Derive Real.HolderConjugate p q from the hypotheses 1 ≤ p, 1 ≤ q, and 1/p + 1/q = 1.

theorem von_neumann_trace_ineq {d T : ℕ} (A B : Matrix (Fin d) (Fin T) ℝ) (S_A : SVD d T) (hA : S_A.IsDecompOf A) (S_B : SVD d T) (hB : S_B.IsDecompOf B) : |frobeniusInnerProduct A B| ≤ ∑ j : Fin (min d T), extendedσval S_A j * extendedσval S_B j

Von Neumann's trace inequality. For matrices A, B with SVDs S_A, S_B: |⟨A, B⟩| ≤ Σⱼ σⱼ(A) · σⱼ(B) where the singular values are extended to the common index Fin (min d T).

This fundamental result in matrix analysis is stated without proof in Rigollet's text and proved in:

• Horn & Johnson, Matrix Analysis, 2nd ed., Theorem 7.4.1.1
• Bhatia, Matrix Analysis, Chapter IV, Theorem IV.2.5

We introduce it as an axiom since the proof is not given in the textbook.

theorem holder_schatten_nuclear_op {d T : ℕ} (A B : Matrix (Fin d) (Fin T) ℝ) (S_A : SVD d T) (hA : S_A.IsDecompOf A) (hu : ∀ (j : Fin S_A.r), ‖WithLp.toLp 2 (S_A.u j)‖ = 1) (hv : ∀ (j : Fin S_A.r), ‖WithLp.toLp 2 (S_A.v j)‖ = 1) : frobeniusInnerProduct A B ≤ nuclearNormSVD S_A * matrixOpNorm B

Hölder's inequality for Schatten norms (special case p=1, q=∞).

⟨A, B⟩ ≤ ‖A‖_* · ‖B‖_op

where ‖A‖_* is the nuclear (trace/Schatten-1) norm and ‖B‖_op is the operator (spectral/Schatten-∞) norm.

The hypotheses hu and hv assert that the SVD singular vectors are L²-unit vectors, which is always the case for a proper SVD.

Proof: Let A = UΣVᵀ be the SVD. Then ⟨A, B⟩ = Σⱼ σⱼ · uⱼᵀBvⱼ ≤ Σⱼ σⱼ · ‖B‖op = ‖A‖* · ‖B‖_op, using uⱼᵀBvⱼ ≤ ‖B‖_op (by Cauchy-Schwarz and the operator norm bound).
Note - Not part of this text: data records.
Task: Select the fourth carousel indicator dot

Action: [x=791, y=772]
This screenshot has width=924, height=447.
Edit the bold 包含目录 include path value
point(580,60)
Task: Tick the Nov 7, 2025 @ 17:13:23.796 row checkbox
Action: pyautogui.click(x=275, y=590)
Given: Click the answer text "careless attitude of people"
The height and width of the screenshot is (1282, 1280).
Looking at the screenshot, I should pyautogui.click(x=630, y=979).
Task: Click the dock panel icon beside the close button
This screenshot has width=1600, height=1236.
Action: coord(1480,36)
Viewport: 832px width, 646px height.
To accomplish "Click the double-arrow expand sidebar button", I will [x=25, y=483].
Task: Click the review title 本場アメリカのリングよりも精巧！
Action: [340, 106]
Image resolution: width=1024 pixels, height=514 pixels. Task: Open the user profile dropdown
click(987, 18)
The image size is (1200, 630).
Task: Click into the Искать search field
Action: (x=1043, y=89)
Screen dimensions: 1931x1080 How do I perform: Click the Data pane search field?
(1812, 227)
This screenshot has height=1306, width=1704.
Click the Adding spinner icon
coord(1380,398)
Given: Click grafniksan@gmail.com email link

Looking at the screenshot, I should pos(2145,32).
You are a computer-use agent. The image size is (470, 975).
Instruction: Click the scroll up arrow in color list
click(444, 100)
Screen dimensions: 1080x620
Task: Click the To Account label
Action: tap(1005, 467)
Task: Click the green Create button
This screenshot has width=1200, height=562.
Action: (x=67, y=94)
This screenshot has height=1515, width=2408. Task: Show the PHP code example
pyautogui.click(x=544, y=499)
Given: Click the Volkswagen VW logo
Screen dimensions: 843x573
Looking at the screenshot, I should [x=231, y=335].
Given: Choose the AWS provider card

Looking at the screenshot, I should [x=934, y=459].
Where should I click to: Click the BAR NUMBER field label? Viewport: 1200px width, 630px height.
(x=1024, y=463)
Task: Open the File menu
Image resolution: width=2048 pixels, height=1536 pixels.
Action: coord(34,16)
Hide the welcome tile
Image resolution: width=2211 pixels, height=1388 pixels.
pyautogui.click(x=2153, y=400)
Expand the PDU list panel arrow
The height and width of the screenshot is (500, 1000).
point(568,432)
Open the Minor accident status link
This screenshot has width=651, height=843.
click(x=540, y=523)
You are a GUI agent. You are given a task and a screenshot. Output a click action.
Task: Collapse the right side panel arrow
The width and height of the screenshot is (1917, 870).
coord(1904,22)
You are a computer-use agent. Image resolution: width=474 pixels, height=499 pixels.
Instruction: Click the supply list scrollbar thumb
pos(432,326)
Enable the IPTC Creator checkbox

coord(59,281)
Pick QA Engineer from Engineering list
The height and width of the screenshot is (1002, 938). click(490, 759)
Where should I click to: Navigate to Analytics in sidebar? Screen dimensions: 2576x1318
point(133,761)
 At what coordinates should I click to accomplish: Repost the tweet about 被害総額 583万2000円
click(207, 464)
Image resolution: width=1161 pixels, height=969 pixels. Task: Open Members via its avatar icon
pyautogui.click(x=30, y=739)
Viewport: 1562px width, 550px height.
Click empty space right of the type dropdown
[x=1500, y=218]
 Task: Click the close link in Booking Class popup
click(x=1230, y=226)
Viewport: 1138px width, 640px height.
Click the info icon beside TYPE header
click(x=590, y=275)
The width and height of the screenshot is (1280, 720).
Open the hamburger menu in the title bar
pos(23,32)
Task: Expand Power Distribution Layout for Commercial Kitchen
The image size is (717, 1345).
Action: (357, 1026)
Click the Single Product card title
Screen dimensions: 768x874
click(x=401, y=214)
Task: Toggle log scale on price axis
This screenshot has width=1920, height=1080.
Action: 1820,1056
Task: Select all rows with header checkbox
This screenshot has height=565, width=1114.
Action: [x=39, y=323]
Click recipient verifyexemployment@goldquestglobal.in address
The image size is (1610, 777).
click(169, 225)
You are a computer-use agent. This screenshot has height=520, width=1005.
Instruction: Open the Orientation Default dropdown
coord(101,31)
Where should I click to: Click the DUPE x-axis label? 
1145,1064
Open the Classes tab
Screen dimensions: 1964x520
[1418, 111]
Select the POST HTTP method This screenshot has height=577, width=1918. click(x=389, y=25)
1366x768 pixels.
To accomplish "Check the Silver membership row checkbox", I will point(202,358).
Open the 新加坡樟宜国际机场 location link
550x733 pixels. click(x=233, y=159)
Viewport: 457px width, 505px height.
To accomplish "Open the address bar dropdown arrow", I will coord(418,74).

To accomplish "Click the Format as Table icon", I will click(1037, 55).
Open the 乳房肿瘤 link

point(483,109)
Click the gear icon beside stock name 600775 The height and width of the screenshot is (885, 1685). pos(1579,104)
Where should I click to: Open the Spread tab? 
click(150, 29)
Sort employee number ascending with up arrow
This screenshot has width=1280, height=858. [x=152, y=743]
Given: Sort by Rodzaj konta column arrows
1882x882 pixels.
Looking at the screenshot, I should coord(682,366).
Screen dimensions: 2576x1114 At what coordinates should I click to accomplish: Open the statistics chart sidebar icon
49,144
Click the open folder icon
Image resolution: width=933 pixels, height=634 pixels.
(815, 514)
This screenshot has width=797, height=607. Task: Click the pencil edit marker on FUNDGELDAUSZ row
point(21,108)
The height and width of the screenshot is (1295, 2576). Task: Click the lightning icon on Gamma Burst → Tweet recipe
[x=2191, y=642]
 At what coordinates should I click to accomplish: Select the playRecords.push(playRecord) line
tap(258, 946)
theorem holder_schatten_general {d T : ℕ} (A B : Matrix (Fin d) (Fin T) ℝ) (S_A : SVD d T) (hA : S_A.IsDecompOf A) (S_B : SVD d T) (hB : S_B.IsDecompOf B) (p q : ℝ) (hp : 1 ≤ p) (hq : 1 ≤ q) (hpq : 1 / p + 1 / q = 1) : |frobeniusInnerProduct A B| ≤ schattenNorm S_A p * schattenNorm S_B q

Hölder's inequality for Schatten norms (general form).

For p, q ∈ [1, ∞] with 1/p + 1/q = 1: |⟨A, B⟩| ≤ ‖A‖_p · ‖B‖_q

where ‖·‖_p denotes the Schatten p-norm.

Proof sketch (not formalized): By von Neumann's trace inequality, |⟨A, B⟩| ≤ Σⱼ σⱼ(A) · σⱼ(B). Then apply the classical Hölder inequality for finite sequences to the singular value vectors: Σⱼ σⱼ(A) · σⱼ(B) ≤ (Σⱼ σⱼ(A)^p)^{1/p} · (Σⱼ σⱼ(B)^q)^{1/q} = ‖A‖_p · ‖B‖_q.

This general form uses von Neumann's trace inequality (introduced as a theorem since its proof is not given in the textbook) together with Mathlib's Hölder inequality for finite nonnegative sequences.